From the line with "1068x801 pixels." through the line with "Given: Click the arrow icon on お問合せフォームはこちらへ", repeat the entries verbatim, both end lines included, and add nothing.

★ ★ ★ ★ ★

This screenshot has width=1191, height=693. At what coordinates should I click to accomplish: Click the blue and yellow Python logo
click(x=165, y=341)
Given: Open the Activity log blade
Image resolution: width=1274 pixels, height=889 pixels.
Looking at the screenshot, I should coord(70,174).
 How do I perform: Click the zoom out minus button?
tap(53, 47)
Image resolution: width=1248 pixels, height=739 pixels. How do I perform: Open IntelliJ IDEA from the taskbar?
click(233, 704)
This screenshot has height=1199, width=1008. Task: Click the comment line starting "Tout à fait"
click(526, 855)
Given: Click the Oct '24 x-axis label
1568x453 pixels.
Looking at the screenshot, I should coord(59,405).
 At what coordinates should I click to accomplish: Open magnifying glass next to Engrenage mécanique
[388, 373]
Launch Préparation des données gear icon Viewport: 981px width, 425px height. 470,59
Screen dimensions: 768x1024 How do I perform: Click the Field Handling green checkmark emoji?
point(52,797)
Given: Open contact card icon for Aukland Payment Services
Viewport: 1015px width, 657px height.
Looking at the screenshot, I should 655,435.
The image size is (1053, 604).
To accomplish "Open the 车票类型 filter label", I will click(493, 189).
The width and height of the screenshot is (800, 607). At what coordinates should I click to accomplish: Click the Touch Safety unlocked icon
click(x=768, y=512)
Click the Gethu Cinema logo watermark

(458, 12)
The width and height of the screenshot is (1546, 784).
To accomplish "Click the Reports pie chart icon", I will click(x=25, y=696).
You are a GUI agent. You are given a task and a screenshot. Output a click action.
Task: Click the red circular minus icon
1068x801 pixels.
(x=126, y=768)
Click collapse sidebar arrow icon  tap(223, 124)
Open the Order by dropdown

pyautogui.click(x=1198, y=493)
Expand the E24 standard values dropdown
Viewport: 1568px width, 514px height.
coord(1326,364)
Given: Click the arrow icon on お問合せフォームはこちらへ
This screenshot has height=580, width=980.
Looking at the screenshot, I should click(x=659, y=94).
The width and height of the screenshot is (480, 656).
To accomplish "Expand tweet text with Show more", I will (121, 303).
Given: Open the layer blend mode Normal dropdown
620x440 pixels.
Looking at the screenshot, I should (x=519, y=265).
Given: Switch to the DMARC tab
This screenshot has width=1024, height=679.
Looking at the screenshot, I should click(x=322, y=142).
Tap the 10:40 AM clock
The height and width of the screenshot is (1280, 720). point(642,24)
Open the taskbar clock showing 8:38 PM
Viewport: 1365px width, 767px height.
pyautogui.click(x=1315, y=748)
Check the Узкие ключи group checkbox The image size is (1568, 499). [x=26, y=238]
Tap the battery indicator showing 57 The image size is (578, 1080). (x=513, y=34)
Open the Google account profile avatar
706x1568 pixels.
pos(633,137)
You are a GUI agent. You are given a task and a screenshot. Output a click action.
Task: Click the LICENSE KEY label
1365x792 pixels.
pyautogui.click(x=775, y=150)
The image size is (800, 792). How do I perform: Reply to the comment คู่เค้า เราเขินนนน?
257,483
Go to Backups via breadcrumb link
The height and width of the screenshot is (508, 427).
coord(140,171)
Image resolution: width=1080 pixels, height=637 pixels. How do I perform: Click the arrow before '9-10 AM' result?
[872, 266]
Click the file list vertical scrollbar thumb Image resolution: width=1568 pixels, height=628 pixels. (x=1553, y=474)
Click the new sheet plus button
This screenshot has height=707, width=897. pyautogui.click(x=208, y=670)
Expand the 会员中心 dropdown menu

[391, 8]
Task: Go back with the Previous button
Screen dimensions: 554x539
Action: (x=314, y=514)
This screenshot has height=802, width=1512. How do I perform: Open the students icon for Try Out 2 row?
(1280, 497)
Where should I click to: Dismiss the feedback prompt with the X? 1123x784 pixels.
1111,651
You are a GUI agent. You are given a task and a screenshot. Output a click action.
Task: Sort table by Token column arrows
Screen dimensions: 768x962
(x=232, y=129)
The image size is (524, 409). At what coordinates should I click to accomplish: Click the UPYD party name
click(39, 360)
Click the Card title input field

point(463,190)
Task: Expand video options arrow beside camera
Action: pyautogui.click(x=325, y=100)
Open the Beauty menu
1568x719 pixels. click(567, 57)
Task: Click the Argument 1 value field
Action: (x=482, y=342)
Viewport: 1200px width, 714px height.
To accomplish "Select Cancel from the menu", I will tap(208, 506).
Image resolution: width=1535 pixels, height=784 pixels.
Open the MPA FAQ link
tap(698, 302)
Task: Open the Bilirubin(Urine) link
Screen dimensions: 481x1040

★ ★ ★ ★ ★

_Task solution_
1068x801 pixels.
(x=126, y=768)
Click collapse sidebar arrow icon  tap(223, 124)
Open the Order by dropdown

pyautogui.click(x=1198, y=493)
Expand the E24 standard values dropdown
Viewport: 1568px width, 514px height.
coord(1326,364)
Given: Click the arrow icon on お問合せフォームはこちらへ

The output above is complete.